Addio a Marc Augè. Antropologo, etnologo, scrittore e filosofo francese. Aveva 87 anni. Noto per aver introdotto il neologismo “non luogo” utilizzato per indicare tutti quegli spazi che hanno la prerogativa di non essere identitari, relazionali e storici. Nato a Poitiers il 2 settembre 1935, Augé ha svolto ricerche etnografiche soprattutto in Africa e nell’America latina, ha diretto la prestigiosa École des Hautes Études en Sciences Sociales di Parigi, di cui è stato anche Presidente, e l’Istituto francese di Ricerche per lo sviluppo (IRD).
Marc Augè ha dedicato molti suoi lavori alla “mobilità” umana nel mondo, come Un etnologo nel metrò (1986) e il divertente Il bello della bicicletta (2008), ma la sua fama internazionale è legata soprattutto all’intuizione dei “non-luoghi” (Non-luoghi. Introduzione a un’antropologia della surmodernità, 1992).
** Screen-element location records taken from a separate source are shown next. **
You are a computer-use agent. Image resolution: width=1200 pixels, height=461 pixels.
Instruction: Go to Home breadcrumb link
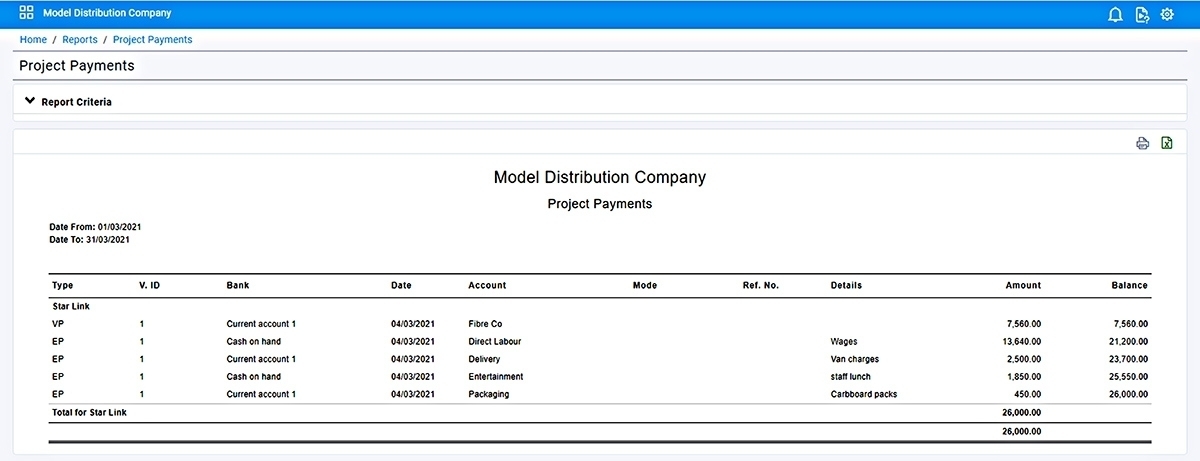[33, 40]
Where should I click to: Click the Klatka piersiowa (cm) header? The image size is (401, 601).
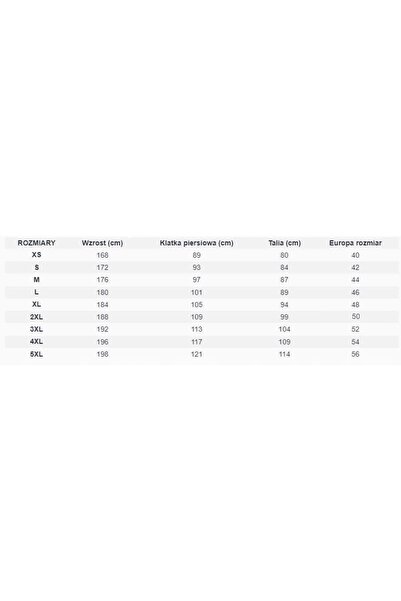pyautogui.click(x=196, y=243)
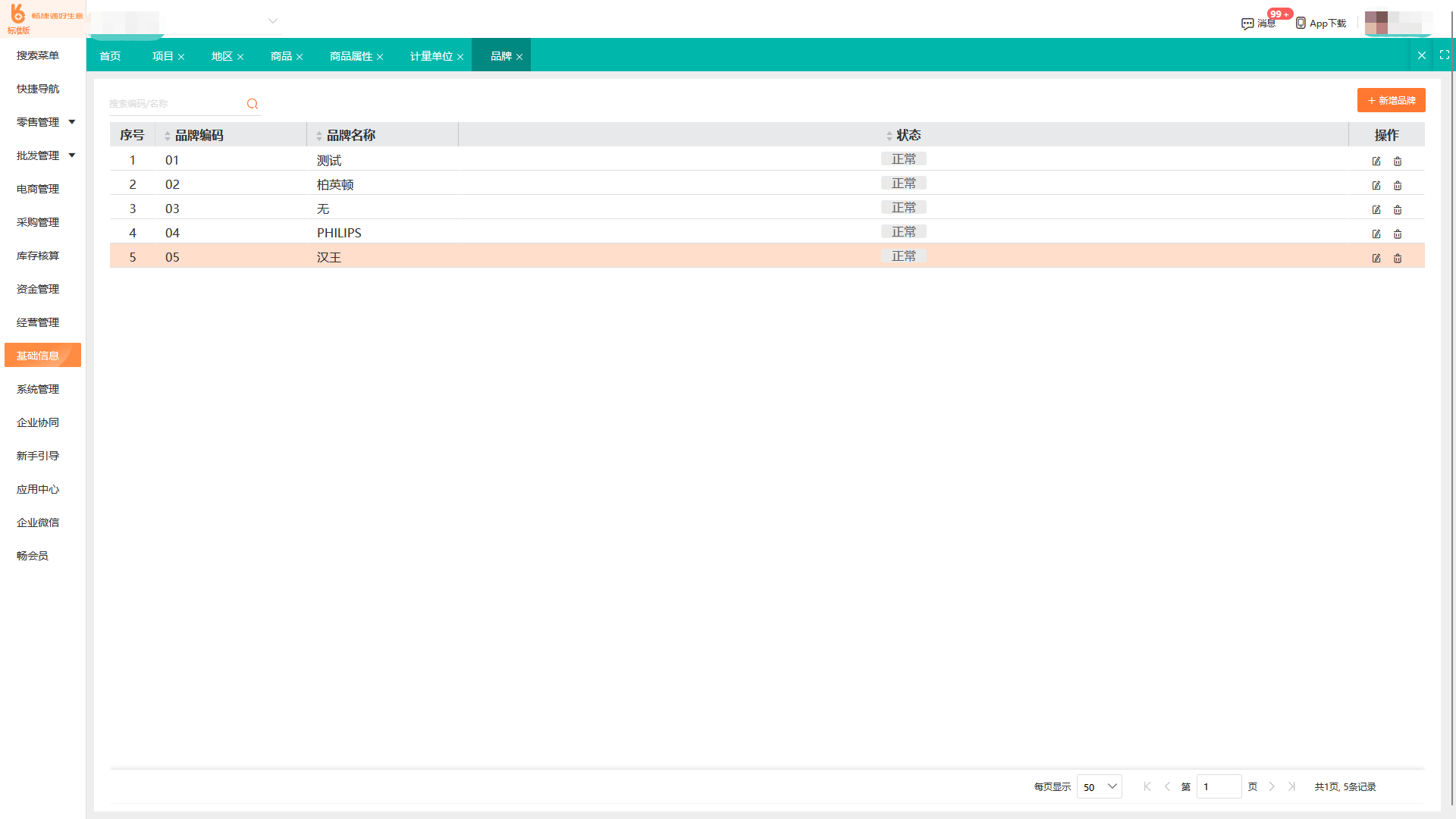1456x819 pixels.
Task: Toggle 正常 status for PHILIPS brand
Action: coord(903,232)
“L’uomo è un animale simbiotico – scrive – e ha bisogno di relazioni inscritte nello spazio e nel tempo, ha bisogno di “luoghi” in cui la sua identità individuale si costruisca col contatto e grazie al riconoscimento degli altri”. I non-luoghi sono allora quegli spazi realizzati artificialmente per esigenze di scambio, dove l’individuo è un’unità priva di identità personale. Si pensi agli aeroporti, le stazioni ferroviarie, i grandi centri commerciali, in cui confluiscono e transitano ogni giorno milioni di persone, senza che questo enorme afflusso riesca a costruire relazioni significative. Qui l’individuo è solo, utilizza codici impersonali e segue regole di comportamento generali. I non-luoghi sono il prodotto della modernità avanzata o, meglio, nella definizione di Augé, della “surmodernità”: l’evoluzione della società per effetto della globalizzazione e del superamento della postmodernità.